Several months later, Raina's daughters - six sets of twins - become victims to an incredibly strange malady that proves almost incurable. Night after night, the princesses inexplicably disappear, only to return by dawn, completely exhausted and with only vague memories of what has transpired the night before. The call goes out to the surrounding kingdoms that a champion is needed to rescue the 'Sleepy Princesses of Abawyth' - with the promise that whomever successfully vanquishes the spell, will have one of the princesses' hands in marriage. Many gallant princes have tried, and all have failed in the quest...

Stavos Varonin was not as blind as so many nobles and royals. From the moment he saw the pretty young maid dash across the street - directly into his horse's path - he suspected something about her. The young woman's physical gestures - even the simplest movements of her hands - revealed that the damsel who called herself Edith had not always been destitute. The same was true of the children - of their polished manners and the boy's knowledge of horses; his tendency to be bold and fearless of strangers.

Ah yes, Stavos enjoyed a good mystery. After all, interest in the inexplicable circumstances surrounding the royals of Abawyth was the very thing that had lured him to the kingdom - the enigma of the twelve sleepy princesses of Abawyth. And yet now - now his mind was all the more intrigued. Not only was the obscurity of what caused the profound and baffling drowsiness of Abawyth's princesses laid out before him, but he also found his curiosity piqued over the riddle surrounding the very lovely Evony and her siblings.

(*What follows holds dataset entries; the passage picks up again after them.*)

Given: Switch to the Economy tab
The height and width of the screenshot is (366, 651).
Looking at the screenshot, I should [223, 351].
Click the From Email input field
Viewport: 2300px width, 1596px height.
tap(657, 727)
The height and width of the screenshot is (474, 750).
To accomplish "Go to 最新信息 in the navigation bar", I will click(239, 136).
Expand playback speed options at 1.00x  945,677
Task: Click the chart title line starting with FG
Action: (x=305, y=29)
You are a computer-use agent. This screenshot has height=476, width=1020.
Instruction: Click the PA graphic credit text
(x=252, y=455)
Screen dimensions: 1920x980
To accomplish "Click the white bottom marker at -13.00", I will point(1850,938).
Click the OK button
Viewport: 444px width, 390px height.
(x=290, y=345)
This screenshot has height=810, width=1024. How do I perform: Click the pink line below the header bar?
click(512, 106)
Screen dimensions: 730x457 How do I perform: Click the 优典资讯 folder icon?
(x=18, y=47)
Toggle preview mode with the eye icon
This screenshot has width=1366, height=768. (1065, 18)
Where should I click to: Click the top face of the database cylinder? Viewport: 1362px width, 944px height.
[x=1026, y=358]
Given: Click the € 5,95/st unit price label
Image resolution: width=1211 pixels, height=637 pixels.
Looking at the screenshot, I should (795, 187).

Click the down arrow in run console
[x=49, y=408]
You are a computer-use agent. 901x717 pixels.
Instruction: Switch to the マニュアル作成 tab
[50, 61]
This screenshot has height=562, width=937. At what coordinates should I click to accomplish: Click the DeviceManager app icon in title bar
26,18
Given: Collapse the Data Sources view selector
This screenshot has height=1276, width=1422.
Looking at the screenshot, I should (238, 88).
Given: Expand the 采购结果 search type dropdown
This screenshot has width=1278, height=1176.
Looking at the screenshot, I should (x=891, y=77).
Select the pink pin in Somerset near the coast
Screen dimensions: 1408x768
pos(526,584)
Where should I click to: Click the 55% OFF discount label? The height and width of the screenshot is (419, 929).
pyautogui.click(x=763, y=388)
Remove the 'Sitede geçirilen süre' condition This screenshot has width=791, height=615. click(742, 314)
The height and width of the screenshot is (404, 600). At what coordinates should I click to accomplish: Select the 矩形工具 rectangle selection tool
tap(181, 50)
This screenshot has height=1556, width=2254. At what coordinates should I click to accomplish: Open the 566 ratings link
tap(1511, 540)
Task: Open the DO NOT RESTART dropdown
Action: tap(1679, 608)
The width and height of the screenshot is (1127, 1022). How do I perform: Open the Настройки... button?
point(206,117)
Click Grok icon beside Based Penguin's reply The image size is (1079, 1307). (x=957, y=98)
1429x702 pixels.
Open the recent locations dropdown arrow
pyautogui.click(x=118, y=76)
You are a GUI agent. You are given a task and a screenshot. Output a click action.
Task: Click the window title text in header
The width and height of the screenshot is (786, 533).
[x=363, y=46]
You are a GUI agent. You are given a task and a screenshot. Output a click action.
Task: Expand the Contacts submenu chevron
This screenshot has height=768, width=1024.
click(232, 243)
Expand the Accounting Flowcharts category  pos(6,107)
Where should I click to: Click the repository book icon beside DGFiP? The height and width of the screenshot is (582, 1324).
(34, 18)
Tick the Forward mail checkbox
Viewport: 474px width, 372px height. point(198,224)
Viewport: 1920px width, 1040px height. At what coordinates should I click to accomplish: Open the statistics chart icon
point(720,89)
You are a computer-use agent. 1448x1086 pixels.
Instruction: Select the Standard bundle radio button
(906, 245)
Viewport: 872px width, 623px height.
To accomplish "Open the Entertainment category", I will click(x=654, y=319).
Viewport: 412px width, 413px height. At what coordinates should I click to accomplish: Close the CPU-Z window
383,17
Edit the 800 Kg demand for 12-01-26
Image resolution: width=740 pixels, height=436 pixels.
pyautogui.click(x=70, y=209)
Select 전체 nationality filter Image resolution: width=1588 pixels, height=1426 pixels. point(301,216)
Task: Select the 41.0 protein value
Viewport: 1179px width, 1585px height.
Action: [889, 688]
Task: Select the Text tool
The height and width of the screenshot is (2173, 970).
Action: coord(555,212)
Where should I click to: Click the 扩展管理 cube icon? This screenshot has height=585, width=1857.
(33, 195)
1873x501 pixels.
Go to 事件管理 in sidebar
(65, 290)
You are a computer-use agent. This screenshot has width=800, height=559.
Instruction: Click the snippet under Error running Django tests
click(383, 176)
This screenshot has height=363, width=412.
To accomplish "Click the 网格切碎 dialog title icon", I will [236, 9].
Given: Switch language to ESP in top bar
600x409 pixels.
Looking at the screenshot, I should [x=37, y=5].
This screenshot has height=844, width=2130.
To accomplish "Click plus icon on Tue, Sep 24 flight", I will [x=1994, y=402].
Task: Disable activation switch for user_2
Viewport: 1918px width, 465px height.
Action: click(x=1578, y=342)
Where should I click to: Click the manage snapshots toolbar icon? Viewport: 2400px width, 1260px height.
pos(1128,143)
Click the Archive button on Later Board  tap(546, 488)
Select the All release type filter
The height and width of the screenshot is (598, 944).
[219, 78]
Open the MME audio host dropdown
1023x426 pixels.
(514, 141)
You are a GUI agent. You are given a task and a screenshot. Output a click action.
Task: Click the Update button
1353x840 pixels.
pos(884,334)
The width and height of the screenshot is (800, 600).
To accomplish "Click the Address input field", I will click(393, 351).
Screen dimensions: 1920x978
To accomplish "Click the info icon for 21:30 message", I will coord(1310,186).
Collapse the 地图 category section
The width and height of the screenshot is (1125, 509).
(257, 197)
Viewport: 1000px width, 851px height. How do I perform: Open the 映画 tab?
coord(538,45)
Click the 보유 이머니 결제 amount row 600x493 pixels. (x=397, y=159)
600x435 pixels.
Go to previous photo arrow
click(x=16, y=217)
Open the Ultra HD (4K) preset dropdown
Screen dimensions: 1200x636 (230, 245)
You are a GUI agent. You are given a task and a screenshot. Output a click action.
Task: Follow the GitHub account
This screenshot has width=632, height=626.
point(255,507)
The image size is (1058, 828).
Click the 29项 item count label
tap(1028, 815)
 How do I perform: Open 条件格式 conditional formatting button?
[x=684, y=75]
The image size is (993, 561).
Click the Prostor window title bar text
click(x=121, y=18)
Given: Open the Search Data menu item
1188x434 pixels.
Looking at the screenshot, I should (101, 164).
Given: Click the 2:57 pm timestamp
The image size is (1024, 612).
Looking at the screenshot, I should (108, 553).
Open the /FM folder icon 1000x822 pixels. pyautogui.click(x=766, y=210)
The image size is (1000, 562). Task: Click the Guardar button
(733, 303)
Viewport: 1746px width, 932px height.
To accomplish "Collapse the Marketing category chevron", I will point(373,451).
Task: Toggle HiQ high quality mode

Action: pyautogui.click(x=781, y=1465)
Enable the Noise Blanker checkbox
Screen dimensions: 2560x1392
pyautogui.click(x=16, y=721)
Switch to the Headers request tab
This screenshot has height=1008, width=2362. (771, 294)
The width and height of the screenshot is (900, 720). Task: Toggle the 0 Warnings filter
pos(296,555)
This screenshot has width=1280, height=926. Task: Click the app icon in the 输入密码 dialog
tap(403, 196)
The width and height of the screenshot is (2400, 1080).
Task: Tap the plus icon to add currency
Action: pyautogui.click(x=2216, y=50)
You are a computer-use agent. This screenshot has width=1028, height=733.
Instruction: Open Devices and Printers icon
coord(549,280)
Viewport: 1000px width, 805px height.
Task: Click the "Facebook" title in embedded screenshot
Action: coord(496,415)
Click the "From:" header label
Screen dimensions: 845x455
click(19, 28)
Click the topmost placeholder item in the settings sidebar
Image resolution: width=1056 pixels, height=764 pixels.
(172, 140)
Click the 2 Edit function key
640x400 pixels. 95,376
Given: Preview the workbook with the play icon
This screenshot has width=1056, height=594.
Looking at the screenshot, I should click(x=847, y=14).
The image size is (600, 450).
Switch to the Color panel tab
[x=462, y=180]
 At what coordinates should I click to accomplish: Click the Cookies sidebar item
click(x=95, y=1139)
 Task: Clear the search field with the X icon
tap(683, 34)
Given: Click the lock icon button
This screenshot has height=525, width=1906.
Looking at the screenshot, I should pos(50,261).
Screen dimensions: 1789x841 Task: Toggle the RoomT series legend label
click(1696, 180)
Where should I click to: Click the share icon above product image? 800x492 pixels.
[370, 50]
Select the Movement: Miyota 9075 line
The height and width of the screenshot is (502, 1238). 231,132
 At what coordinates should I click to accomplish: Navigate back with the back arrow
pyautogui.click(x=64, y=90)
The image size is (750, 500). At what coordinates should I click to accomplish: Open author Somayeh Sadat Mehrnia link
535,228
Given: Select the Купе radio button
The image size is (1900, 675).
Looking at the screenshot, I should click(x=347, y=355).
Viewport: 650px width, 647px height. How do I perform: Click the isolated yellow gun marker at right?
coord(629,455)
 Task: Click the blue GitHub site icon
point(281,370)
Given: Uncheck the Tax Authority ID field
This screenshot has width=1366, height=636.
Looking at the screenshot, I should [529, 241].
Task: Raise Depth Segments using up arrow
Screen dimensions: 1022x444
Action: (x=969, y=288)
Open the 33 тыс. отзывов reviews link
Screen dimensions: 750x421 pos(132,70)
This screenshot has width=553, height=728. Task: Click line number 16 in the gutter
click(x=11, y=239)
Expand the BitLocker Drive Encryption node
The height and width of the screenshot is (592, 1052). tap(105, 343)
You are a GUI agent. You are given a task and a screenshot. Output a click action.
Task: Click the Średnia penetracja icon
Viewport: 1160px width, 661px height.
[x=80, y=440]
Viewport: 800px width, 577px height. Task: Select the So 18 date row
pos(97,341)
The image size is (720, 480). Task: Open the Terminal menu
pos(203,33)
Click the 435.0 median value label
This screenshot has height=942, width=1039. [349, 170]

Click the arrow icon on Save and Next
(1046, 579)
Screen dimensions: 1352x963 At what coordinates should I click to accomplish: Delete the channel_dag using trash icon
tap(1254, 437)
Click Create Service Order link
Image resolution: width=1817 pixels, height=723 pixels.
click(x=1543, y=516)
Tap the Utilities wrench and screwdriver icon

As Stavos traveled through the village resting on the outskirts of Abawyth Castle, his mind reeled with possibilities. His musings were drawn back to why he had come to Abawyth in the first place - to solve the conundrum surrounding the twelve beautiful princesses of Abawyth kingdom; to solve the seemingly impenetrable puzzle, thereby winning the hand of one of Abawyth's princesses, as his father, King Letholdus of Ethiarien, had commanded.

I absolutely loved this book! I do enjoy reading fairy tale retellings, and this was no exception. I have heard of the fairy tale of The Twelve Dancing Princesses - which is the fairy tale that Midnight Masquerade by Marcia Lynn McClure is based on. While I vaguely remember the plot of it, I couldn't actually tell you the version that I read as a child, if I've ever read one before.

I will say that as a child, I watched 'HBO's Fairytale Theatre' or 'HBO's Storyteller's Theatre' - something like that - which was a children's program that I watched every Saturday morning. I may have seen an episode based on The Twelve Dancing Princesses, then. Anyway, I definitely will give Midnight Masquerade by Marcia Lynn McClure an A+! and I look forward to reading more by this author in the future.